*What is expected*: Please rewrite all of the rows below as a numbered list and leave out any blank lines.

*Records contained in a dataset*:
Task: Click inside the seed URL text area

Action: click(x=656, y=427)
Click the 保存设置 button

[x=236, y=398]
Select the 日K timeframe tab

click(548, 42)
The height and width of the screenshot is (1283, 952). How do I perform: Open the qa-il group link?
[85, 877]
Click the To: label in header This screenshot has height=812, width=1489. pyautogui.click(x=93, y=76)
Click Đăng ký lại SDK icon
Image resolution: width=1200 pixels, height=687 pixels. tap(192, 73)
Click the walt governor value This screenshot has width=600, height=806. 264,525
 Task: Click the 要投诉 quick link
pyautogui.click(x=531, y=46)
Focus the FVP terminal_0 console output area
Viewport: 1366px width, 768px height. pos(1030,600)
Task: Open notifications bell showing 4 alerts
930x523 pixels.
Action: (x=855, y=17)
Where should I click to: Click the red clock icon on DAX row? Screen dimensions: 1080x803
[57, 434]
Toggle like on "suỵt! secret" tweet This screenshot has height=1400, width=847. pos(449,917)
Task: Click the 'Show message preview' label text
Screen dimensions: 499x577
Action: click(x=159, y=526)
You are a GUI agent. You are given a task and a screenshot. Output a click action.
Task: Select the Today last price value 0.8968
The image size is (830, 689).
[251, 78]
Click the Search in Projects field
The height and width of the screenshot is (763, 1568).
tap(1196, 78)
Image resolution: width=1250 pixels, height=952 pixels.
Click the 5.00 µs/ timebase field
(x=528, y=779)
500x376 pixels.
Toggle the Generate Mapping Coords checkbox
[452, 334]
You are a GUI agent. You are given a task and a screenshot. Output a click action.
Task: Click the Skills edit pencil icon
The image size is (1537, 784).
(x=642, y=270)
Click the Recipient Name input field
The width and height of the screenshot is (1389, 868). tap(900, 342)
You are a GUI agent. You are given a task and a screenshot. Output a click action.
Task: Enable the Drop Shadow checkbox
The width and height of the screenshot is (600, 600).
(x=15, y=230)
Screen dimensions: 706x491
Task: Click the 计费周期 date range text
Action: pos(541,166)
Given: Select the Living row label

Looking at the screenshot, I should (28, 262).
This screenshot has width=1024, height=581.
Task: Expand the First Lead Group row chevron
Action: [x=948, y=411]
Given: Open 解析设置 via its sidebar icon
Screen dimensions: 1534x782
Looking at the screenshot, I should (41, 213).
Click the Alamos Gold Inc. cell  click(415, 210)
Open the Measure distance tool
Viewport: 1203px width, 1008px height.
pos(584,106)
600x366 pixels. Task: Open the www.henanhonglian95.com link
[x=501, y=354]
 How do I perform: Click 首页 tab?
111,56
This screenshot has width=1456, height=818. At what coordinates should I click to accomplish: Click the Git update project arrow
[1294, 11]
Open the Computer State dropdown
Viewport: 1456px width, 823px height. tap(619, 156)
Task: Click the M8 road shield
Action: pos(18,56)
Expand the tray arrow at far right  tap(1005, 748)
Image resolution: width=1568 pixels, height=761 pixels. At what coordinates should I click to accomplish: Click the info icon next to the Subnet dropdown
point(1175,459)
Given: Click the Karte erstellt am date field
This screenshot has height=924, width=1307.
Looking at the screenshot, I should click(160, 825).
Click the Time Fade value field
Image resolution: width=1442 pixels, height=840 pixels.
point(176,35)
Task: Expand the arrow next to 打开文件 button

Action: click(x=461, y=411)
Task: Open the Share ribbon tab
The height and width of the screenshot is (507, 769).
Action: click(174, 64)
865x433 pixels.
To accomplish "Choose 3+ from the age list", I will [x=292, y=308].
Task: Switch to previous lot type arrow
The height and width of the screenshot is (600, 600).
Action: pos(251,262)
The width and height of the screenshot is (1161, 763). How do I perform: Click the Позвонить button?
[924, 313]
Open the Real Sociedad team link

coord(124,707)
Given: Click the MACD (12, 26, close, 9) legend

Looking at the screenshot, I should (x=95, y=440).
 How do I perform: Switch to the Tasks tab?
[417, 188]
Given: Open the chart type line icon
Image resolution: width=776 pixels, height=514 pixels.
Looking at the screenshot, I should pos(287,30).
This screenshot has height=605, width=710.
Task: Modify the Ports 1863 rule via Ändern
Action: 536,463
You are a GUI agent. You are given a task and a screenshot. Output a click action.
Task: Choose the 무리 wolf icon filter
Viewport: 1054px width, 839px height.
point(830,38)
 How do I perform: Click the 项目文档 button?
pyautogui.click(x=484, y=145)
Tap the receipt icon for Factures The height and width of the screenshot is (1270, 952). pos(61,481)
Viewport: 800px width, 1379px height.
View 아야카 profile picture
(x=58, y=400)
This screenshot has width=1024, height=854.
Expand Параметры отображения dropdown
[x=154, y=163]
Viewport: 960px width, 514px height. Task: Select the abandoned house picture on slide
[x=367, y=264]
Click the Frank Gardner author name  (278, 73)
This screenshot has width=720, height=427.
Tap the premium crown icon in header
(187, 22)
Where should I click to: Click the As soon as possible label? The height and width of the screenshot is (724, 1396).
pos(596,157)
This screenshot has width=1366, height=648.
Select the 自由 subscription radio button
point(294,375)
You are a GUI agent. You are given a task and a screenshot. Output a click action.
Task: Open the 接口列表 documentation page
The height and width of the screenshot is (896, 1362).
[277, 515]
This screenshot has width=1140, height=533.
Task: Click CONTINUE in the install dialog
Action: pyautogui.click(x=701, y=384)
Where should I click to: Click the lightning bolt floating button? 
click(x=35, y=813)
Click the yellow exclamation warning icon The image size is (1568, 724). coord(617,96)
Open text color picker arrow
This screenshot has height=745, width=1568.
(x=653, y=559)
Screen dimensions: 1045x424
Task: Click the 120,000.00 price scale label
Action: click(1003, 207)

*Exercise response*:
1. Task: Click inside the seed URL text area
2. Action: click(x=656, y=427)
3. Click the 保存设置 button
4. [x=236, y=398]
5. Select the 日K timeframe tab
6. click(548, 42)
7. The height and width of the screenshot is (1283, 952). How do I perform: Open the qa-il group link?
8. [85, 877]
9. Click the To: label in header This screenshot has height=812, width=1489. pyautogui.click(x=93, y=76)
10. Click Đăng ký lại SDK icon
11. Image resolution: width=1200 pixels, height=687 pixels. tap(192, 73)
12. Click the walt governor value This screenshot has width=600, height=806. 264,525
13.  Task: Click the 要投诉 quick link
14. pyautogui.click(x=531, y=46)
15. Focus the FVP terminal_0 console output area
16. Viewport: 1366px width, 768px height. pos(1030,600)
17. Task: Open notifications bell showing 4 alerts
18. 930x523 pixels.
19. Action: (x=855, y=17)
20. Where should I click to: Click the red clock icon on DAX row? Screen dimensions: 1080x803
21. [57, 434]
22. Toggle like on "suỵt! secret" tweet This screenshot has height=1400, width=847. pos(449,917)
23. Task: Click the 'Show message preview' label text
24. Screen dimensions: 499x577
25. Action: click(x=159, y=526)
26. You are a GUI agent. You are given a task and a screenshot. Output a click action.
27. Task: Select the Today last price value 0.8968
28. The image size is (830, 689).
29. [251, 78]
30. Click the Search in Projects field
31. The height and width of the screenshot is (763, 1568).
32. tap(1196, 78)
33. Image resolution: width=1250 pixels, height=952 pixels.
34. Click the 5.00 µs/ timebase field
35. (x=528, y=779)
36. 500x376 pixels.
37. Toggle the Generate Mapping Coords checkbox
38. [452, 334]
39. You are a GUI agent. You are given a task and a screenshot. Output a click action.
40. Task: Click the Skills edit pencil icon
41. The image size is (1537, 784).
42. (x=642, y=270)
43. Click the Recipient Name input field
44. The width and height of the screenshot is (1389, 868). tap(900, 342)
45. You are a GUI agent. You are given a task and a screenshot. Output a click action.
46. Task: Enable the Drop Shadow checkbox
47. The width and height of the screenshot is (600, 600).
48. (x=15, y=230)
49. Screen dimensions: 706x491
50. Task: Click the 计费周期 date range text
51. Action: pos(541,166)
52. Given: Select the Living row label
53. Looking at the screenshot, I should (28, 262).
54. This screenshot has width=1024, height=581.
55. Task: Expand the First Lead Group row chevron
56. Action: [x=948, y=411]
57. Given: Open 解析设置 via its sidebar icon
58. Screen dimensions: 1534x782
59. Looking at the screenshot, I should (41, 213).
60. Click the Alamos Gold Inc. cell  click(415, 210)
61. Open the Measure distance tool
62. Viewport: 1203px width, 1008px height.
63. pos(584,106)
64. 600x366 pixels. Task: Open the www.henanhonglian95.com link
65. [x=501, y=354]
66.  How do I perform: Click 首页 tab?
67. 111,56
68. This screenshot has width=1456, height=818. At what coordinates should I click to accomplish: Click the Git update project arrow
69. [1294, 11]
70. Open the Computer State dropdown
71. Viewport: 1456px width, 823px height. tap(619, 156)
72. Task: Click the M8 road shield
73. Action: pos(18,56)
74. Expand the tray arrow at far right  tap(1005, 748)
75. Image resolution: width=1568 pixels, height=761 pixels. At what coordinates should I click to accomplish: Click the info icon next to the Subnet dropdown
76. point(1175,459)
77. Given: Click the Karte erstellt am date field
78. This screenshot has height=924, width=1307.
79. Looking at the screenshot, I should click(160, 825).
80. Click the Time Fade value field
81. Image resolution: width=1442 pixels, height=840 pixels.
82. point(176,35)
83. Task: Expand the arrow next to 打开文件 button
84. Action: click(x=461, y=411)
85. Task: Open the Share ribbon tab
86. The height and width of the screenshot is (507, 769).
87. Action: click(174, 64)
88. 865x433 pixels.
89. To accomplish "Choose 3+ from the age list", I will [x=292, y=308].
90. Task: Switch to previous lot type arrow
91. The height and width of the screenshot is (600, 600).
92. Action: pos(251,262)
93. The width and height of the screenshot is (1161, 763). How do I perform: Click the Позвонить button?
94. [924, 313]
95. Open the Real Sociedad team link
96. coord(124,707)
97. Given: Click the MACD (12, 26, close, 9) legend
98. Looking at the screenshot, I should (x=95, y=440).
99.  How do I perform: Switch to the Tasks tab?
100. [417, 188]
101. Given: Open the chart type line icon
102. Image resolution: width=776 pixels, height=514 pixels.
103. Looking at the screenshot, I should pos(287,30).
104. This screenshot has height=605, width=710.
105. Task: Modify the Ports 1863 rule via Ändern
106. Action: 536,463
107. You are a GUI agent. You are given a task and a screenshot. Output a click action.
108. Task: Choose the 무리 wolf icon filter
109. Viewport: 1054px width, 839px height.
110. point(830,38)
111.  How do I perform: Click the 项目文档 button?
112. pyautogui.click(x=484, y=145)
113. Tap the receipt icon for Factures The height and width of the screenshot is (1270, 952). pos(61,481)
114. Viewport: 800px width, 1379px height.
115. View 아야카 profile picture
116. (x=58, y=400)
117. This screenshot has width=1024, height=854.
118. Expand Параметры отображения dropdown
119. [x=154, y=163]
120. Viewport: 960px width, 514px height. Task: Select the abandoned house picture on slide
121. [x=367, y=264]
122. Click the Frank Gardner author name  (278, 73)
123. This screenshot has width=720, height=427.
124. Tap the premium crown icon in header
125. (187, 22)
126. Where should I click to: Click the As soon as possible label? The height and width of the screenshot is (724, 1396).
127. pos(596,157)
128. This screenshot has width=1366, height=648.
129. Select the 自由 subscription radio button
130. point(294,375)
131. You are a GUI agent. You are given a task and a screenshot. Output a click action.
132. Task: Open the 接口列表 documentation page
133. The height and width of the screenshot is (896, 1362).
134. [277, 515]
135. This screenshot has width=1140, height=533.
136. Task: Click CONTINUE in the install dialog
137. Action: pyautogui.click(x=701, y=384)
138. Where should I click to: Click the lightning bolt floating button? 
139. click(x=35, y=813)
140. Click the yellow exclamation warning icon The image size is (1568, 724). coord(617,96)
141. Open text color picker arrow
142. This screenshot has height=745, width=1568.
143. (x=653, y=559)
144. Screen dimensions: 1045x424
145. Task: Click the 120,000.00 price scale label
146. Action: click(1003, 207)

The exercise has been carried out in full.